The Afghan government is directly involved with powerful families, the private sector, and terrorist groups, making positive change difficult or impossible. The goal of the Afghan government is not to govern, but to use the people for their own benefit. Corrupt governments, including Afghanistan, send the majority of their money and resources outside the country, which benefits the top leaders, but increases poverty. This structure is very similar to that of an institutional gang. Furthermore, similar to a gang, the Afghan government does not have a clear separation of powers, which would otherwise limit the power of individuals. In addition, kleptocracies, such as Afghanistan, are more susceptible to corruption. Citizens who travel within Afghanistan must pay bribes to the Afghan police at every checkpoint in order to pass. The lack of real police presence may force citizens to turn to the Taliban for protection, increasing their power. In fact, many people see the Taliban as a favorable alternative to the government. The Taliban provides loans, protection, and collects taxes more reliably than the actual government. Even though this appears to be a viable solution, both the Taliban and the Afghan government treat their citizens poorly, which is similar to how gangs treat their people. Relations between the Taliban and the Afghan government resemble wars between gangs for territory, resources, and power. Therefore, 80% of the Afghan people support neither the Taliban or the government. Support for the Taliban would shrink significantly if the undecided 80% trusted the government. This would decrease the Taliban’s influence and stabilize the state without military intervention.

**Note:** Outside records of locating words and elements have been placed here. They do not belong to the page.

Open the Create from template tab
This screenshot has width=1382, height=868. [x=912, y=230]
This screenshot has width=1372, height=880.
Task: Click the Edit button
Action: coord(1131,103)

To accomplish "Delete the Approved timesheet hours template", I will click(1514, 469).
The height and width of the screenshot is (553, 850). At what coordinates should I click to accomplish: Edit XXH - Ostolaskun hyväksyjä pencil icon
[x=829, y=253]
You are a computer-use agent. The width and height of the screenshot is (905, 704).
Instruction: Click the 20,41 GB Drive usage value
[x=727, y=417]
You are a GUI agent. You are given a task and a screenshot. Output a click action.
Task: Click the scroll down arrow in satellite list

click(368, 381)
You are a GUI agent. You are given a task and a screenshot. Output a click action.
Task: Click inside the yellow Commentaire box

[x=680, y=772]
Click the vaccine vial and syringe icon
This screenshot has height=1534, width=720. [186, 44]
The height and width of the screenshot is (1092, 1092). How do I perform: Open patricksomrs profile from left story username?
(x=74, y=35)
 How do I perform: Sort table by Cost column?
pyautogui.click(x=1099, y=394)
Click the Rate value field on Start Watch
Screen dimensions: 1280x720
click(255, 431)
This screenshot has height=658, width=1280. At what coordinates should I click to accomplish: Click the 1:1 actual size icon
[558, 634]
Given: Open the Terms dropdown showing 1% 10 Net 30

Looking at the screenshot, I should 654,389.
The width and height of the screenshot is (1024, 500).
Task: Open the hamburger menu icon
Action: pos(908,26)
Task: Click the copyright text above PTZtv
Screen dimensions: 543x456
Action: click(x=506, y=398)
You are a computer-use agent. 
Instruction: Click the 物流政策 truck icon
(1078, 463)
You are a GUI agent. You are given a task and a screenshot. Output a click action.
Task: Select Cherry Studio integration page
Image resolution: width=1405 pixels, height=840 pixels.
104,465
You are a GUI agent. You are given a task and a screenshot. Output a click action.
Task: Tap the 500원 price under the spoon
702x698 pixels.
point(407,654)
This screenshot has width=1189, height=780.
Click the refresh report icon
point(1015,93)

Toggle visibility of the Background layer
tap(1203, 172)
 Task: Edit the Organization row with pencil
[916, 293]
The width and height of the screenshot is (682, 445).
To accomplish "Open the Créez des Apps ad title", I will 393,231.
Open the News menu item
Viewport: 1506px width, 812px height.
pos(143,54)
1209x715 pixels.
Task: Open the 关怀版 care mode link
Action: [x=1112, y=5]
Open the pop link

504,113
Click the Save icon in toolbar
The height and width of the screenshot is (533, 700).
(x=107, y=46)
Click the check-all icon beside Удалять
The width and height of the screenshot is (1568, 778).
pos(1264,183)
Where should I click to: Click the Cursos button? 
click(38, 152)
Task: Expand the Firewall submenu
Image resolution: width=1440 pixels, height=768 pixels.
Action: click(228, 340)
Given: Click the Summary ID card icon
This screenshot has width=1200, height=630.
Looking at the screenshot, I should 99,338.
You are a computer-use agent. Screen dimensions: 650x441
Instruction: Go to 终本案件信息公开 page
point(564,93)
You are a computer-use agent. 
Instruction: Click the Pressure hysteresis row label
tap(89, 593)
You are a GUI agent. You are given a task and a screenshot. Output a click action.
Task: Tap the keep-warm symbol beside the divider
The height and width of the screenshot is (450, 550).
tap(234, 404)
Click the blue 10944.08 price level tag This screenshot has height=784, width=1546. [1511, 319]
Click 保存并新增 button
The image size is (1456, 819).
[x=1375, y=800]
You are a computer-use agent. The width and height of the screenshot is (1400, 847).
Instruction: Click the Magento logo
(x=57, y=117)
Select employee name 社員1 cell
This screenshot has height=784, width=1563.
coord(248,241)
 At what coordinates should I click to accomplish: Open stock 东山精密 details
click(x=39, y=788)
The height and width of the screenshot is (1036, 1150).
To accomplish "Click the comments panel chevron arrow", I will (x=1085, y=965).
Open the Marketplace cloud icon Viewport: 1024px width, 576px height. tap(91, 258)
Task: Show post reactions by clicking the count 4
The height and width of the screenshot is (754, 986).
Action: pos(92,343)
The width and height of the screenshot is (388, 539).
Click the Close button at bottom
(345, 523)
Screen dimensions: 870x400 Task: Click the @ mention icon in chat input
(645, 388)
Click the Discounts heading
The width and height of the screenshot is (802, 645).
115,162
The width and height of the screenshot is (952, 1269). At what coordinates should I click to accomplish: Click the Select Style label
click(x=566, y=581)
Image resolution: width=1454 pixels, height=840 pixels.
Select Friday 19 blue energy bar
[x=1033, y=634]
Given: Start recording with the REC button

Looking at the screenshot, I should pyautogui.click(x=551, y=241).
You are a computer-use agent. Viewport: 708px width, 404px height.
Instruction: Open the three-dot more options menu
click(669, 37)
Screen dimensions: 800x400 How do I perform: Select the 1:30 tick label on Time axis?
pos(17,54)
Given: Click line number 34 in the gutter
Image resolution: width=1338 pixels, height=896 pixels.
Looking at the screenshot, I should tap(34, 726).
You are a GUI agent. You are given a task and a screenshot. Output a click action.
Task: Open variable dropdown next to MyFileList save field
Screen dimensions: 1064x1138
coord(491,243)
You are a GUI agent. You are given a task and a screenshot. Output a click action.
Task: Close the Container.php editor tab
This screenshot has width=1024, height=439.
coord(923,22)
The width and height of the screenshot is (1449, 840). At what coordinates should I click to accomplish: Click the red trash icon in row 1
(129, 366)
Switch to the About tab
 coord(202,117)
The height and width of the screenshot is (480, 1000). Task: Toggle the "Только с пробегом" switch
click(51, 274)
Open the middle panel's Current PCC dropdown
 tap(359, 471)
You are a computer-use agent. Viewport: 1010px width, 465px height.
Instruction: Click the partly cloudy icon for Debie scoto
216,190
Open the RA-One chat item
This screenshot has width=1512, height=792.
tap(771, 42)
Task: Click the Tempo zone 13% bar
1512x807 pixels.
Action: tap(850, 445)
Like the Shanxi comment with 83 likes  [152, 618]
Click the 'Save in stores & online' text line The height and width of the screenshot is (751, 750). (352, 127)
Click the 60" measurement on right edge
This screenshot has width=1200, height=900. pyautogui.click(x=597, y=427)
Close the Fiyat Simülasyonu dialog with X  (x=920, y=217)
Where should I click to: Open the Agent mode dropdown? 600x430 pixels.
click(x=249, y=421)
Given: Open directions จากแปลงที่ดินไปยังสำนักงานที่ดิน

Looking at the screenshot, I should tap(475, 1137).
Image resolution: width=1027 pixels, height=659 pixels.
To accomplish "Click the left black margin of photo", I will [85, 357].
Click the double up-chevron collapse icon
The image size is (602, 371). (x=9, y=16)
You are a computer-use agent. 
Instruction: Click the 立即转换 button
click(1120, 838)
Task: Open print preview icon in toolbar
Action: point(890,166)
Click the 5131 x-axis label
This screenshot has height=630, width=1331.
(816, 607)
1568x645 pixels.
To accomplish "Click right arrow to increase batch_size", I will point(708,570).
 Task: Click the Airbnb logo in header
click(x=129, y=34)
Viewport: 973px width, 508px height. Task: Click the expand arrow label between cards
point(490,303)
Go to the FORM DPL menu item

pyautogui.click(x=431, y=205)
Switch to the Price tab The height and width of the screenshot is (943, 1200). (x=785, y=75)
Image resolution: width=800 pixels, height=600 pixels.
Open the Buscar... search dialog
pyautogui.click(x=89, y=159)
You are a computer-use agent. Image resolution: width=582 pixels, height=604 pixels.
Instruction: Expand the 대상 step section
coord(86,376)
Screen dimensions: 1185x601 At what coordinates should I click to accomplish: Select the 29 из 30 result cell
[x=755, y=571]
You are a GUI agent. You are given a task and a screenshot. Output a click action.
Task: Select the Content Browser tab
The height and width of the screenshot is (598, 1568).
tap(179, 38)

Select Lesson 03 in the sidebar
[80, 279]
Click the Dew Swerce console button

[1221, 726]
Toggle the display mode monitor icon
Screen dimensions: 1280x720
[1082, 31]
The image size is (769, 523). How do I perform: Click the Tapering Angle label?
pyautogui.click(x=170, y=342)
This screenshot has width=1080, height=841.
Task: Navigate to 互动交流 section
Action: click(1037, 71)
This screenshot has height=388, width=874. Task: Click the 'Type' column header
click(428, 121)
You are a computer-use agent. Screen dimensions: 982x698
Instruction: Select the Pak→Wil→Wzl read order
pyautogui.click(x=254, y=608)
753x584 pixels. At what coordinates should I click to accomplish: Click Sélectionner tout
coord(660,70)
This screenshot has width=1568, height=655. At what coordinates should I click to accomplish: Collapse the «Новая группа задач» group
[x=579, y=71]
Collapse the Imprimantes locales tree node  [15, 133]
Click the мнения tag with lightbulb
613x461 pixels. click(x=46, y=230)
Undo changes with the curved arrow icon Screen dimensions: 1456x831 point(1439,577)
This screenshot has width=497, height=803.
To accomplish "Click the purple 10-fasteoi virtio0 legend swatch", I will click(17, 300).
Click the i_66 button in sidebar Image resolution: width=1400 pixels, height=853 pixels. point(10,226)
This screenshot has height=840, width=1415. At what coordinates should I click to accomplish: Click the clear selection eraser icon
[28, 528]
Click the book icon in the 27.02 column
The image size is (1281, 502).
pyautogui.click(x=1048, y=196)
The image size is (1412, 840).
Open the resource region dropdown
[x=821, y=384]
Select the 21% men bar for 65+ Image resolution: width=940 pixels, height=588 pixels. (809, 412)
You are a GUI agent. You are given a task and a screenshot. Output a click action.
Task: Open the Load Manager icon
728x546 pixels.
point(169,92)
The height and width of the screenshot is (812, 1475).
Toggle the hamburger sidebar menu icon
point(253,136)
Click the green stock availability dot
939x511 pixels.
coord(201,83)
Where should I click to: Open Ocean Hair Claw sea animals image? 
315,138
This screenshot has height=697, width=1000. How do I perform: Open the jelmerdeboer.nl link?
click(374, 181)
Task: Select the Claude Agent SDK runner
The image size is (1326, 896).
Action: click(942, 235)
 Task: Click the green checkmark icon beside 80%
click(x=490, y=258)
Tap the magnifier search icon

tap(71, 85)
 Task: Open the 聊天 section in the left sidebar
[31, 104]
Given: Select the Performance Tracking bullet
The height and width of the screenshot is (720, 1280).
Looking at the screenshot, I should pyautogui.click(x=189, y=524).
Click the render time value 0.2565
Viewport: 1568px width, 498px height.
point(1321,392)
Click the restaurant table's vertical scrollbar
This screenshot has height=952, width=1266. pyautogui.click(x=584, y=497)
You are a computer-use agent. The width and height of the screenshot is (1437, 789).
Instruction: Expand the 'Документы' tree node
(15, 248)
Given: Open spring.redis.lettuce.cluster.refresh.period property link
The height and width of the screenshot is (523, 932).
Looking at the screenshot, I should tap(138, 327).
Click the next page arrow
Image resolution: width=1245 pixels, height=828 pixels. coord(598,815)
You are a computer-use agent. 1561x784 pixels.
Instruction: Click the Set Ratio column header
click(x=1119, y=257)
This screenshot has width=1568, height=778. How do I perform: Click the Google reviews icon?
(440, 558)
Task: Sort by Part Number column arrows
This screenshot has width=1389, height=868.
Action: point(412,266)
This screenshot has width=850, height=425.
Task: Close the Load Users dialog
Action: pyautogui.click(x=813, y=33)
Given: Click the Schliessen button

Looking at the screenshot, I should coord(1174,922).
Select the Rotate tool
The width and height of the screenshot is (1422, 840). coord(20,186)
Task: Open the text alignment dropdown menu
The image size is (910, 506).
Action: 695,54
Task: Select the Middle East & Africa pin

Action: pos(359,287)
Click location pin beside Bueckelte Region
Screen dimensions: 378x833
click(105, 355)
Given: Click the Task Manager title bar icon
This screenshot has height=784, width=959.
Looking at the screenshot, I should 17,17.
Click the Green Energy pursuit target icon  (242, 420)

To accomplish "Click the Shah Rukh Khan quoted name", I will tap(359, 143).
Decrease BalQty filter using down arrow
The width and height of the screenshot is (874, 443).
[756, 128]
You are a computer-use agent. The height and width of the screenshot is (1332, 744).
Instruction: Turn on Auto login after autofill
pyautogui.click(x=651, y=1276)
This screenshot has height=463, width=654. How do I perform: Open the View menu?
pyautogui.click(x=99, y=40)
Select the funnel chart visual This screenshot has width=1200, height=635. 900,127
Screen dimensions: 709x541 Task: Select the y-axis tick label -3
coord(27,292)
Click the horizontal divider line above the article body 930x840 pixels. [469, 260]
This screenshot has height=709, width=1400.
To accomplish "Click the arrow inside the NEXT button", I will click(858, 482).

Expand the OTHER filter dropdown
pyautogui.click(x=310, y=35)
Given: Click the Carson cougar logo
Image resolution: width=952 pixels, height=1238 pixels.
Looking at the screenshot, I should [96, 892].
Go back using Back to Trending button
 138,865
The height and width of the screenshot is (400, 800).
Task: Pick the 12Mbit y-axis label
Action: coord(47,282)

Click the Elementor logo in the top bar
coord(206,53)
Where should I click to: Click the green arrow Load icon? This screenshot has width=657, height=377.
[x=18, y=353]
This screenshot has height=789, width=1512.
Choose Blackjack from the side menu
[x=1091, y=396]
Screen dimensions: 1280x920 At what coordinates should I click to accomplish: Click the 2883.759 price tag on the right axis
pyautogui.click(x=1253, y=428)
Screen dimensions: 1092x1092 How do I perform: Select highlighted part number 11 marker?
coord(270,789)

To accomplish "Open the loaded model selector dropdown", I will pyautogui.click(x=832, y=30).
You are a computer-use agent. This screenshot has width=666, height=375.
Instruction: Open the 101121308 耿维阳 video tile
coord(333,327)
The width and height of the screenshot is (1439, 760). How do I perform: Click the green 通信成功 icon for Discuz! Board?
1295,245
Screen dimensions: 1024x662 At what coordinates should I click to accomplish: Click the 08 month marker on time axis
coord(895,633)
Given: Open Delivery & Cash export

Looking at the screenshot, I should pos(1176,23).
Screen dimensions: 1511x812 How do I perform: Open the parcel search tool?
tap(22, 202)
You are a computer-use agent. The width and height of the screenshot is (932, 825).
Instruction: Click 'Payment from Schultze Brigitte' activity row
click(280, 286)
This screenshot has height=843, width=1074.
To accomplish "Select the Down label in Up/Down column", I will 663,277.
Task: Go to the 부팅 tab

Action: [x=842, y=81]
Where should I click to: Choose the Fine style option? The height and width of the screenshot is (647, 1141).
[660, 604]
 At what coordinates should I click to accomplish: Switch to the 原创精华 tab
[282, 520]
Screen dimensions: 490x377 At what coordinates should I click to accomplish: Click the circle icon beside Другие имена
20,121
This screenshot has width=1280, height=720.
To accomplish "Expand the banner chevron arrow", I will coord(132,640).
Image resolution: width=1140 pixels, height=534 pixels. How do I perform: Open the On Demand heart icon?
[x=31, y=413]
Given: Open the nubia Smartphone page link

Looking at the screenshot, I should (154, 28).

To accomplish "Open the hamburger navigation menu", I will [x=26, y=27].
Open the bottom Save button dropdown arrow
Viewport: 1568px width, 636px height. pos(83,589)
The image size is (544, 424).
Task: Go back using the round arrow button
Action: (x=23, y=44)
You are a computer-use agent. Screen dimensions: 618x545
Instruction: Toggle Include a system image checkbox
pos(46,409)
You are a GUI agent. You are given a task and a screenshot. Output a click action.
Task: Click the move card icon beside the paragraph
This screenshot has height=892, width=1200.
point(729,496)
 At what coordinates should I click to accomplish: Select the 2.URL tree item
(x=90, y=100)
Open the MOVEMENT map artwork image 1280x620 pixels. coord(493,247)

The Afghan government closely resembles gangs in their domestic governing method. This correlation is clearly shown in the government’s control over the opium industry. The government first accommodates the opium farmers, then cooperates with them, and finally becomes a predator, eventually taking complete control of the business. This cycle shows how the Afghan government slowly transitions from a government to a gang when interacting with the opium farmers. In addition, the farmers must pay “taxes” to the government in order to grow opium even though its cultivation is technically illegal. The Taliban also instituted a similar taxation system for their land. The government seems to be very effective at taxing the opium farmers. The tax rates, which are dependent on the number of acres, rain, and crop yield, seem more reasonable than many US tax laws. Afghan officials are becoming more involved with the opium trade. They are competing with the Taliban for money and their competition can resemble that of drug gangs. Everyone in government, including the president, is involved with the opium trade. Using illegal businesses and sending money upward are two main determinants of institutional gangs. Opium cultivation benefits both the farmers and the government in the short term, preventing corruption from ending.

The Afghan government structure, foreign policy, and governing methods closely resemble that of an institutional gang. The Taliban and the Afghan government resemble two competing gangs with similar motives. This situation could be improved by directly supporting the people rather than giving aid money to the government.